● Collection entries
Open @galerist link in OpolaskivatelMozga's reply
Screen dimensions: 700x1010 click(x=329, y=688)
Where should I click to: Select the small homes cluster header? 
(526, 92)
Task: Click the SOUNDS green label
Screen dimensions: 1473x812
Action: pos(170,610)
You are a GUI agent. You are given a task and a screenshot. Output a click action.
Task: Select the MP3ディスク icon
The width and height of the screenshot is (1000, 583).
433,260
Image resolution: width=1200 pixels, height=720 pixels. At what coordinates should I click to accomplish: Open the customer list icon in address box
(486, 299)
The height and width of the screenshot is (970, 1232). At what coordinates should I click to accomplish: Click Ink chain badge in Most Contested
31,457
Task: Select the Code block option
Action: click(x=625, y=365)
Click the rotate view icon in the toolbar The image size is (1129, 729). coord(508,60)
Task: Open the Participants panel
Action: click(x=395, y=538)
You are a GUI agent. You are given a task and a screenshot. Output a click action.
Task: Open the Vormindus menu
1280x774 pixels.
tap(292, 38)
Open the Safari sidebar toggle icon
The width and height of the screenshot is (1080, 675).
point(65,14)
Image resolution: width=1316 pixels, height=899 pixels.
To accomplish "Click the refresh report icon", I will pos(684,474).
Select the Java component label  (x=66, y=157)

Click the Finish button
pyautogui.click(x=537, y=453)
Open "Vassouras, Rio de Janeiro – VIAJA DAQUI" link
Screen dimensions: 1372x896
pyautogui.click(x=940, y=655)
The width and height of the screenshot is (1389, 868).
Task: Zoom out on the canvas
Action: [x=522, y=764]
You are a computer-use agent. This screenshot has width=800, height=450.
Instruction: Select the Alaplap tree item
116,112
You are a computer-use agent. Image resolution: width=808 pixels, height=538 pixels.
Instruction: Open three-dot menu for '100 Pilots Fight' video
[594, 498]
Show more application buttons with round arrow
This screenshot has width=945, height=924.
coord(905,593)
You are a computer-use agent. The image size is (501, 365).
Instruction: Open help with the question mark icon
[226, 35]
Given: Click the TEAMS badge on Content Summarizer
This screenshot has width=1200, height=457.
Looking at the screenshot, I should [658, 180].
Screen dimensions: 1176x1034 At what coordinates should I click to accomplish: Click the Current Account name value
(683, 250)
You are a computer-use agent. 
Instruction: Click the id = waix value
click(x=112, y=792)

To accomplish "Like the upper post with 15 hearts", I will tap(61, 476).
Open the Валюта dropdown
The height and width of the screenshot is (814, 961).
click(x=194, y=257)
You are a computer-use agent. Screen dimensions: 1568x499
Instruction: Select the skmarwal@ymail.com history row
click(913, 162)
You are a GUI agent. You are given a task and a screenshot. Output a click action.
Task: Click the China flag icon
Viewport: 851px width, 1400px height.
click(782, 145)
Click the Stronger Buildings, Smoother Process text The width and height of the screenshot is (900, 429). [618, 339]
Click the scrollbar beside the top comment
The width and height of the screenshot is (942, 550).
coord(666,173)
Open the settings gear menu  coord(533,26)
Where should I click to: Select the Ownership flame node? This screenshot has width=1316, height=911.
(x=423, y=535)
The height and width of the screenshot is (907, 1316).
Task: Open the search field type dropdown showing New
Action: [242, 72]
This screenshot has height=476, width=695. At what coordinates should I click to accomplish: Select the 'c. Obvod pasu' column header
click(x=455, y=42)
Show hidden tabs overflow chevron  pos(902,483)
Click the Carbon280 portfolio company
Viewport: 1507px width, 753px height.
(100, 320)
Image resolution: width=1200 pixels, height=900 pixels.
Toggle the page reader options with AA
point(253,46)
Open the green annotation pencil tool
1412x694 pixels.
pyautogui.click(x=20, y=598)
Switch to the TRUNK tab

● WHAT YOU NEED TO DO
Send back an exact copy of only the lines from the line with "Given: Click the" up to and including the line with "Open the settings" in the data above.

● PROBLEM SOLUTION
Given: Click the TEAMS badge on Content Summarizer
This screenshot has width=1200, height=457.
Looking at the screenshot, I should [658, 180].
Screen dimensions: 1176x1034 At what coordinates should I click to accomplish: Click the Current Account name value
(683, 250)
You are a computer-use agent. 
Instruction: Click the id = waix value
click(x=112, y=792)

To accomplish "Like the upper post with 15 hearts", I will tap(61, 476).
Open the Валюта dropdown
The height and width of the screenshot is (814, 961).
click(x=194, y=257)
You are a computer-use agent. Screen dimensions: 1568x499
Instruction: Select the skmarwal@ymail.com history row
click(913, 162)
You are a GUI agent. You are given a task and a screenshot. Output a click action.
Task: Click the China flag icon
Viewport: 851px width, 1400px height.
click(782, 145)
Click the Stronger Buildings, Smoother Process text The width and height of the screenshot is (900, 429). [618, 339]
Click the scrollbar beside the top comment
The width and height of the screenshot is (942, 550).
coord(666,173)
Open the settings gear menu  coord(533,26)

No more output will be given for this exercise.